WHAT IS BEING ASKED: The answer is to be an exact copy of the lines below running from the line with "Task: Select the blue 1.35620 price label" down to the line with "The image size is (1024, 682).", both ends included, and nothing more.

Saved entries:
%%

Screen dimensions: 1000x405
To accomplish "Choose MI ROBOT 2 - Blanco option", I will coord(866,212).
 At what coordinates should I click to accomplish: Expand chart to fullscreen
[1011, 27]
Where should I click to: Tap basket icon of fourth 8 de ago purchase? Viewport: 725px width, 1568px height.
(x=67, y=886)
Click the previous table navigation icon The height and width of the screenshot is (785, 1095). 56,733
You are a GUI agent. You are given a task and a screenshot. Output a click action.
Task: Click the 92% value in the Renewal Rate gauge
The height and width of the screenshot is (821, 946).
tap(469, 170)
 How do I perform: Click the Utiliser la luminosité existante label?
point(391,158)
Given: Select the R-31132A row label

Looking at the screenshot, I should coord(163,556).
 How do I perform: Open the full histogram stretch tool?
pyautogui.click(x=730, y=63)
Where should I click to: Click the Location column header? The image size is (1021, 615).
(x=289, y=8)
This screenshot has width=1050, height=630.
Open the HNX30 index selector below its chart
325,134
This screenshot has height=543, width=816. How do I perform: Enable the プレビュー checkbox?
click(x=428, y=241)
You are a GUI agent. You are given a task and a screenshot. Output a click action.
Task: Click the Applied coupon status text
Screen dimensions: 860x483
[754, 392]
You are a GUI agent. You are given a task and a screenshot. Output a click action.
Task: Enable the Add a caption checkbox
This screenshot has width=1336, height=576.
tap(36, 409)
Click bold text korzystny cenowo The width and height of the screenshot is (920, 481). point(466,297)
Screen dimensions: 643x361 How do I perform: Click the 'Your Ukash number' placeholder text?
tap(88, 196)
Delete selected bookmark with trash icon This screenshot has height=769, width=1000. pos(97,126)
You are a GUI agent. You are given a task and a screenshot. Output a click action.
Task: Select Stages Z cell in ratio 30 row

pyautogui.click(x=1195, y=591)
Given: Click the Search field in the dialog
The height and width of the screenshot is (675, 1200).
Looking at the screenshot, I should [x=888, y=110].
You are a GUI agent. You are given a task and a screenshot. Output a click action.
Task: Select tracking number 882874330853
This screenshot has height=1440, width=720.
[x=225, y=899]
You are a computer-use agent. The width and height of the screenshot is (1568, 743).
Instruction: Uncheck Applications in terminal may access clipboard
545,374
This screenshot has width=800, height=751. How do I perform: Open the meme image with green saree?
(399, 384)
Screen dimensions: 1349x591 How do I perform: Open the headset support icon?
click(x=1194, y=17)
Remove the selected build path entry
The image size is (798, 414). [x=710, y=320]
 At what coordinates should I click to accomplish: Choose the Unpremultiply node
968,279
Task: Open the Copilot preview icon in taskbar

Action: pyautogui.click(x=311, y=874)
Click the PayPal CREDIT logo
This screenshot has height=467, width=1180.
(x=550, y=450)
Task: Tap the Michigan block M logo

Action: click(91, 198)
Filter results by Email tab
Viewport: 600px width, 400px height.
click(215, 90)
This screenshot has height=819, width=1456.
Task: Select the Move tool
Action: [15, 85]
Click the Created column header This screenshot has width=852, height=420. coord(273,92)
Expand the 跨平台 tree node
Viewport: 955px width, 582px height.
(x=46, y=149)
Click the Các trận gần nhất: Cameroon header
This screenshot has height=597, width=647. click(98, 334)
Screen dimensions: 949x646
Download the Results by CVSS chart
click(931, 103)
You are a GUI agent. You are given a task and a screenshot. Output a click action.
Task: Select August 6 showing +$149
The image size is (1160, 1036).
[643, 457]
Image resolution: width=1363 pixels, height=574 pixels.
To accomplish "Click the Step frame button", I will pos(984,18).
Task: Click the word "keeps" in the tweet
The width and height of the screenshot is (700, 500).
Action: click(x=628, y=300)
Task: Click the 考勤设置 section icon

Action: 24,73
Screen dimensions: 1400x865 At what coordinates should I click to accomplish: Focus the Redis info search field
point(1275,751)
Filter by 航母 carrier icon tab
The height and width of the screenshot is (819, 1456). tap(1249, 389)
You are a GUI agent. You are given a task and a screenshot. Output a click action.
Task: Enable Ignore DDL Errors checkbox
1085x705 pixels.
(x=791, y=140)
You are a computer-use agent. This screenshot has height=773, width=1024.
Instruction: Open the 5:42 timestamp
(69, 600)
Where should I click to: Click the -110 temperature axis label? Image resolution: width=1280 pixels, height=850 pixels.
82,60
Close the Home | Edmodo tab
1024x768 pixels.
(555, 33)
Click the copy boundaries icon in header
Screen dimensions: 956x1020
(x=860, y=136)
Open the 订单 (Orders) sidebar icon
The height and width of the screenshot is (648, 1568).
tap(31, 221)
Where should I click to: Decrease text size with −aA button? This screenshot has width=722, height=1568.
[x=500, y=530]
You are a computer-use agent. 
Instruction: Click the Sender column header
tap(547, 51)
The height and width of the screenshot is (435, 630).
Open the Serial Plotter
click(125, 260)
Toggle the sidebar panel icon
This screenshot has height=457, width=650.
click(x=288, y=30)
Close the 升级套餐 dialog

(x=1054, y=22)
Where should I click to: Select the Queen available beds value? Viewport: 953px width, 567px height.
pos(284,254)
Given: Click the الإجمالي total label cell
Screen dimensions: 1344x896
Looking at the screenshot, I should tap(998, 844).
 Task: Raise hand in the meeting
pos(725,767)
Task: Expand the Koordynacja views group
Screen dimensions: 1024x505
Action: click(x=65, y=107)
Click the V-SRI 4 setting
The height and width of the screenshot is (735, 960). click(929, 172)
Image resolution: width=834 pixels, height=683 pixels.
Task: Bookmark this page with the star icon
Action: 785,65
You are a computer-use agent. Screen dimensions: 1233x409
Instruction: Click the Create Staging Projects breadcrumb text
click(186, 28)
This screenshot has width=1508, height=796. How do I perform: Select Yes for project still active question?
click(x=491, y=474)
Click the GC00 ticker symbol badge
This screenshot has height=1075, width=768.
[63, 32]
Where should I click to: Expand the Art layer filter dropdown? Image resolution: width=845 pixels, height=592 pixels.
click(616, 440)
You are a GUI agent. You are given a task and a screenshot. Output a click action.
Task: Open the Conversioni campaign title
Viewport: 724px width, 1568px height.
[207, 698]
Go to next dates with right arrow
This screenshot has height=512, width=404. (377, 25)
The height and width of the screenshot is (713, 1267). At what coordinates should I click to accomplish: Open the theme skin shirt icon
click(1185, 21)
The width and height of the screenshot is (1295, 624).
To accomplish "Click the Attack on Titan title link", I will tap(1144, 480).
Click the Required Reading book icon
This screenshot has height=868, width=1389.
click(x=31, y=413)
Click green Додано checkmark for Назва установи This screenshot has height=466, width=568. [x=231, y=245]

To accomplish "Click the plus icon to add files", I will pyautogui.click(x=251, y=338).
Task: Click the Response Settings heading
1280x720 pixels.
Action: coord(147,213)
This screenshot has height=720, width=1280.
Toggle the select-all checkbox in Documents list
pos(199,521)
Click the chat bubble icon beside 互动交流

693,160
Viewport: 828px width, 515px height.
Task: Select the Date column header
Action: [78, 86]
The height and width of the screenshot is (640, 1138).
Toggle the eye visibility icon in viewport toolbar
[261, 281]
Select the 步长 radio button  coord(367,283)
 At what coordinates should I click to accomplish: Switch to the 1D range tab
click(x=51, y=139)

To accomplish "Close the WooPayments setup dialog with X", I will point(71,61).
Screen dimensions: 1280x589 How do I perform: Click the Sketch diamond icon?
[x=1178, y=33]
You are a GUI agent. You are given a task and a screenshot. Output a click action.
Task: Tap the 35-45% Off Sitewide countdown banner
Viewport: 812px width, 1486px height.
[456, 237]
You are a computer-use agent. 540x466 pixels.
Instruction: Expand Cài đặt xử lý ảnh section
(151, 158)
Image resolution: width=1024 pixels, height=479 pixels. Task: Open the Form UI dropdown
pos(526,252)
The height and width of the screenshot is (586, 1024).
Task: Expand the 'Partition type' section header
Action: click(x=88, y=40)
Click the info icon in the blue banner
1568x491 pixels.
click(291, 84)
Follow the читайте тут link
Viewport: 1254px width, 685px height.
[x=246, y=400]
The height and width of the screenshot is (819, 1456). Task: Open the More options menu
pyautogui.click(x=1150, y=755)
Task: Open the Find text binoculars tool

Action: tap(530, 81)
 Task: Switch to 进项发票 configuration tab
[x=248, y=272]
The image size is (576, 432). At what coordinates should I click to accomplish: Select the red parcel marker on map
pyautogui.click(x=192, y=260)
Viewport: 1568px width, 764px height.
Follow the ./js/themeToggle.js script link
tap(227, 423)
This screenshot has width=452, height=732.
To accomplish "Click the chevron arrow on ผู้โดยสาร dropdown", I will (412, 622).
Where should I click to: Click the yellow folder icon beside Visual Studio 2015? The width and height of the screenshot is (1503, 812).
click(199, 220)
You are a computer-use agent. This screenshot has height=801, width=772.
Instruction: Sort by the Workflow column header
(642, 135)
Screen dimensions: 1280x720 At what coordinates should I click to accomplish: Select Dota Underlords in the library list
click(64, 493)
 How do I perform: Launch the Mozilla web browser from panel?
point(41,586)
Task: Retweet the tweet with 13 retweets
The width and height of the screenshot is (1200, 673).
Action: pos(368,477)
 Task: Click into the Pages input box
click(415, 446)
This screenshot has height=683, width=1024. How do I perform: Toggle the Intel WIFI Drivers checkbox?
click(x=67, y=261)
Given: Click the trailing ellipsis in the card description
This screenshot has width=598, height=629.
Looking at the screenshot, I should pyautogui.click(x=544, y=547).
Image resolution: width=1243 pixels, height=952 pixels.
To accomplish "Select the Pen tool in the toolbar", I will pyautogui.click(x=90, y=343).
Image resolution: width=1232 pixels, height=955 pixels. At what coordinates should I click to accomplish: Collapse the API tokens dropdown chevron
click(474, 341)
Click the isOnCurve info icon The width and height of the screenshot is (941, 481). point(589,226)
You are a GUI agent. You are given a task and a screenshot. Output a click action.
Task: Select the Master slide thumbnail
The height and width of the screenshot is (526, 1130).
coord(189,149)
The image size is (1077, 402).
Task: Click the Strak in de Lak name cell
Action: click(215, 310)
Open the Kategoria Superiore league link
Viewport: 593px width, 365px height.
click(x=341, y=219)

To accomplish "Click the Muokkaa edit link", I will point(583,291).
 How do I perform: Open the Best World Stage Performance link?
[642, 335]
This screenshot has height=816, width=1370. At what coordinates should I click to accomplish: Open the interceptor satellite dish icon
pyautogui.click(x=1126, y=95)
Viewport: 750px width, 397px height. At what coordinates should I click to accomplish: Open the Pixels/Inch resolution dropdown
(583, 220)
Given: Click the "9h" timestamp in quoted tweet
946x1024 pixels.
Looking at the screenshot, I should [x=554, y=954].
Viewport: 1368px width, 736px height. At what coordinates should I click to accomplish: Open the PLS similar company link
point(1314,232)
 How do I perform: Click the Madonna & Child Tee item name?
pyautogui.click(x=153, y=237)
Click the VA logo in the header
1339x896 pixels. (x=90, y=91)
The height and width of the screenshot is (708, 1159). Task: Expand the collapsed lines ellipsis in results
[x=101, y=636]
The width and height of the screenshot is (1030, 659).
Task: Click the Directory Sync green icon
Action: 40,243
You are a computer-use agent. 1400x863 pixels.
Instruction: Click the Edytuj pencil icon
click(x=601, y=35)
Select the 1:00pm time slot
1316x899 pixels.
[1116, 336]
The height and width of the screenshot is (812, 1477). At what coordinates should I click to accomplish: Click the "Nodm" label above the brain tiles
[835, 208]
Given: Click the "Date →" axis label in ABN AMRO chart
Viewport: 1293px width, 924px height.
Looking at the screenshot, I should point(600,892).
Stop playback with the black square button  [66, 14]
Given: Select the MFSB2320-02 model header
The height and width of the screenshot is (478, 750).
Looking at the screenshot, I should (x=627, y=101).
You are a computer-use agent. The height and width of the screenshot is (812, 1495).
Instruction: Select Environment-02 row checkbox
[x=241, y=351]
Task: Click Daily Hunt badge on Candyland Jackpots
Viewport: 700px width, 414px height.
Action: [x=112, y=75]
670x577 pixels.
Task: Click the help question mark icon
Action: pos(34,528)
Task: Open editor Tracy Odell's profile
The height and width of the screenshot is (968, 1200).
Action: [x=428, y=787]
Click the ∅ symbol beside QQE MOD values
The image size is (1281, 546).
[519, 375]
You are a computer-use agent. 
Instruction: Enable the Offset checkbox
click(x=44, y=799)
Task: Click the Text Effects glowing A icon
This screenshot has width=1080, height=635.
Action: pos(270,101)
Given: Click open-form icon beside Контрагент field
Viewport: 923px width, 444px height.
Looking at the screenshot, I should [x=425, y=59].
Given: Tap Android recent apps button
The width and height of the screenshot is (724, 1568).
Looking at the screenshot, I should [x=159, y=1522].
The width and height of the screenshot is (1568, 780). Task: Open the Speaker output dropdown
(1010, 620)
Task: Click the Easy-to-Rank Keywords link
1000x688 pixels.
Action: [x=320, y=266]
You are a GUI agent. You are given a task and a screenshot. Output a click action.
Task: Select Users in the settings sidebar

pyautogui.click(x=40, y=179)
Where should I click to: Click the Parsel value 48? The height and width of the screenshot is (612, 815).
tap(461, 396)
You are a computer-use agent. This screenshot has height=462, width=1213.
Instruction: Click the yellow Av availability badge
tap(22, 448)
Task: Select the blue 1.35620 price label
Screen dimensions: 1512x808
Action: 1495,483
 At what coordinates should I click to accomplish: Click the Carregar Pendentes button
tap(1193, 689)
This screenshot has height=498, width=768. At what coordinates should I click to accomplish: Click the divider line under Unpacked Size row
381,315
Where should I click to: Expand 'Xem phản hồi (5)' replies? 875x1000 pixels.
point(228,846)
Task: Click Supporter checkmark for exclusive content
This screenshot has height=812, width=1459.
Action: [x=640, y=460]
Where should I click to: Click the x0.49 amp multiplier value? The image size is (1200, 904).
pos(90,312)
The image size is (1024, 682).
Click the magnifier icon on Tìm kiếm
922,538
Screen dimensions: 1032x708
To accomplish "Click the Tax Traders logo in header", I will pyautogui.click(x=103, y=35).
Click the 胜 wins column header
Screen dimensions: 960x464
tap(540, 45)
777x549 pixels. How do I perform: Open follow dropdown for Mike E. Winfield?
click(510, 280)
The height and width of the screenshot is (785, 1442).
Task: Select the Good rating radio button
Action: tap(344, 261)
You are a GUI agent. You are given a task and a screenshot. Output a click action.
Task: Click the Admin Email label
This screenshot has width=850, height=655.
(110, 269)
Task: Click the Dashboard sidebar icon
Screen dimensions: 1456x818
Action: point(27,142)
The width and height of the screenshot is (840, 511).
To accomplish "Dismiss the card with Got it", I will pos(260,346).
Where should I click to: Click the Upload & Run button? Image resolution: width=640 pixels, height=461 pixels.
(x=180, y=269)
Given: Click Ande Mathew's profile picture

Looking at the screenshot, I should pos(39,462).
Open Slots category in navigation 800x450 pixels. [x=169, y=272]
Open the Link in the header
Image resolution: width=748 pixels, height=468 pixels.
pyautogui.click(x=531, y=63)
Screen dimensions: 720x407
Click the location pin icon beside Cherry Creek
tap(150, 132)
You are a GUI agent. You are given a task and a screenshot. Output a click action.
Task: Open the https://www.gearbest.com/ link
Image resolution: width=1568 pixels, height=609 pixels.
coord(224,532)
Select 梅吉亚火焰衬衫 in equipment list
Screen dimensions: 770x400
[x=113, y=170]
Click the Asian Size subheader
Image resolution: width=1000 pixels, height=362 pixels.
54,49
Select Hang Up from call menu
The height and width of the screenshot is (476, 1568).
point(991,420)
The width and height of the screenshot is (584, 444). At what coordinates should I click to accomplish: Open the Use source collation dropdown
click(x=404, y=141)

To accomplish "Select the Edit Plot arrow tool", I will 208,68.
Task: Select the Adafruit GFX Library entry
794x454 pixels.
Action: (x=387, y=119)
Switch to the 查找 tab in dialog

%%

SOLUTION FOR THIS EXERCISE:
Task: Select the blue 1.35620 price label
Screen dimensions: 1512x808
Action: 1495,483
 At what coordinates should I click to accomplish: Click the Carregar Pendentes button
tap(1193, 689)
This screenshot has height=498, width=768. At what coordinates should I click to accomplish: Click the divider line under Unpacked Size row
381,315
Where should I click to: Expand 'Xem phản hồi (5)' replies? 875x1000 pixels.
point(228,846)
Task: Click Supporter checkmark for exclusive content
This screenshot has height=812, width=1459.
Action: [x=640, y=460]
Where should I click to: Click the x0.49 amp multiplier value? The image size is (1200, 904).
pos(90,312)
The image size is (1024, 682).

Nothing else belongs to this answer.